Hardly any time passed before the soldiers returned with the corpses of four beggars and one monkey. Actually, four corpses is not quite accurate, for a gurgling sound rumbled in the throat of Zhu Ba and bloody drool formed in the shape of chrysanthemum blossoms around his mouth. I was no more than three feet away, close enough to see light streaming from his still-open eyes. It stabbed straight to my heart. Old Zhu Ba, we have been friends, more like brothers, for twenty years. I still recall how I brought my Maoqiang troupe to perform in town, and you invited me to drink three cups with you in the Temple of the Matriarch. You were obsessed with Maoqiang opera, and had already committed great portions of fine operas to memory. You had a voice like a gander, which imparted a unique quality to your singing. No one sang the old-man parts any better than you. Surges of emotion unsettle my heart when I recall the old days, my brother, and favorite lines of opera want to spill from within. I was about to burst into an operatic aria when I heard the commotion outside the hall.

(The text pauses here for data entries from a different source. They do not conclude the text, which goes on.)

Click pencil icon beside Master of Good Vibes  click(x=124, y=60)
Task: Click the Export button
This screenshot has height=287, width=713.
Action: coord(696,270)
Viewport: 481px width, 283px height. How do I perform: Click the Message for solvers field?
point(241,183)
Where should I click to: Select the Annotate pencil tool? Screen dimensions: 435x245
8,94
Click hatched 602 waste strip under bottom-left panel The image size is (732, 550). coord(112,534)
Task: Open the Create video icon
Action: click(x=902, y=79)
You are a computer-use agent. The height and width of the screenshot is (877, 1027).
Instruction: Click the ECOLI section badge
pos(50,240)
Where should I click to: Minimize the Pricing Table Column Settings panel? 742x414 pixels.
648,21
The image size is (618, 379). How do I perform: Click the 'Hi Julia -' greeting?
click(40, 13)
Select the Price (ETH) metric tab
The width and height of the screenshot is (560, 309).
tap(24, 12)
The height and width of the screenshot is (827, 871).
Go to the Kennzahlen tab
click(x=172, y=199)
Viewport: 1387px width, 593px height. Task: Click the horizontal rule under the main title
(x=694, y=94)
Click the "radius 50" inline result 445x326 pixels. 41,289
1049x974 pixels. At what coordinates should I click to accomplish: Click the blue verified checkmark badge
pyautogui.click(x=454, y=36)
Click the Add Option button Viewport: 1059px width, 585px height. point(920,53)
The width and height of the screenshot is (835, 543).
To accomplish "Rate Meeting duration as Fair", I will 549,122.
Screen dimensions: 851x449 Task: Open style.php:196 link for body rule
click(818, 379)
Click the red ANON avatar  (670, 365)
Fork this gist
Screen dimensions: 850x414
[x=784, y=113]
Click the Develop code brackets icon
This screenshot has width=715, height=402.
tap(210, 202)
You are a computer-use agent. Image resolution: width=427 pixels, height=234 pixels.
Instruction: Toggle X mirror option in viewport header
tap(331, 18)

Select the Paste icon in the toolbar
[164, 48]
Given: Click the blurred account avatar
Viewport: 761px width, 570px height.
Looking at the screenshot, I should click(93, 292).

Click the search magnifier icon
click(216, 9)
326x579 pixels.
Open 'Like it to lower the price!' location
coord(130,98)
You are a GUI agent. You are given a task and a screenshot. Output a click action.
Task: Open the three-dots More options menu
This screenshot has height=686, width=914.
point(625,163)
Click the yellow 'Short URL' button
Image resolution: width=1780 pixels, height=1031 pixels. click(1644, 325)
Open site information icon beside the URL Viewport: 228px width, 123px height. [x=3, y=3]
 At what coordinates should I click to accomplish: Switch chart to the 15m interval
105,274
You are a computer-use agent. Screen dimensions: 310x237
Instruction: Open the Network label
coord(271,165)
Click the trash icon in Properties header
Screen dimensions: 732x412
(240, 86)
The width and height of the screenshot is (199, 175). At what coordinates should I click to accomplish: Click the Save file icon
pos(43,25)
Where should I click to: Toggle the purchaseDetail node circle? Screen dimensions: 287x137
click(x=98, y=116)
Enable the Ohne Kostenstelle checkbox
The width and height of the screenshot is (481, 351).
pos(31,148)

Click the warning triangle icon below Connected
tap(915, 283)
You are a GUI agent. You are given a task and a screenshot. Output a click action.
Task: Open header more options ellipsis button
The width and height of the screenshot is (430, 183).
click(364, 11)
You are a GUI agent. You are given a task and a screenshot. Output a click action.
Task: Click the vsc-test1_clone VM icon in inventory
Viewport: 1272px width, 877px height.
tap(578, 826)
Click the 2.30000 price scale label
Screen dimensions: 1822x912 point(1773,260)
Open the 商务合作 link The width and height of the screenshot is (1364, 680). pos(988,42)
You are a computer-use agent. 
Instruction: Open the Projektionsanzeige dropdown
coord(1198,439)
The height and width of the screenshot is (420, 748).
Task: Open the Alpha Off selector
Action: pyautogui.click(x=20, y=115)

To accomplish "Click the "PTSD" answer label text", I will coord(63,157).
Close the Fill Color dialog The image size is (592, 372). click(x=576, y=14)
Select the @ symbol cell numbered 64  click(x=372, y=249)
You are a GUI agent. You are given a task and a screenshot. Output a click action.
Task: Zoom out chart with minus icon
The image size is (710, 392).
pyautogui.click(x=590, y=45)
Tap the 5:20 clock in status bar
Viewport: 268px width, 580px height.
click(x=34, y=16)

The clanking of chains made its way into the hall, as Xiao Shanzi appeared in the custody of a clutch of yayi. He was wearing a ripped white robe and was shackled hand and foot. Dried blood stained his skin and clothing; his lips were cut and torn, and he was missing three teeth. Flames seemed to shoot from his eyes . . . his every step, his every move, his every gesture, were just like mine, though he had one more missing tooth than I. I was secretly shocked, seeing what a spectacular production Zhu Ba had put together. If not for that extra missing tooth, I’m sure my own mother could not have told us apart.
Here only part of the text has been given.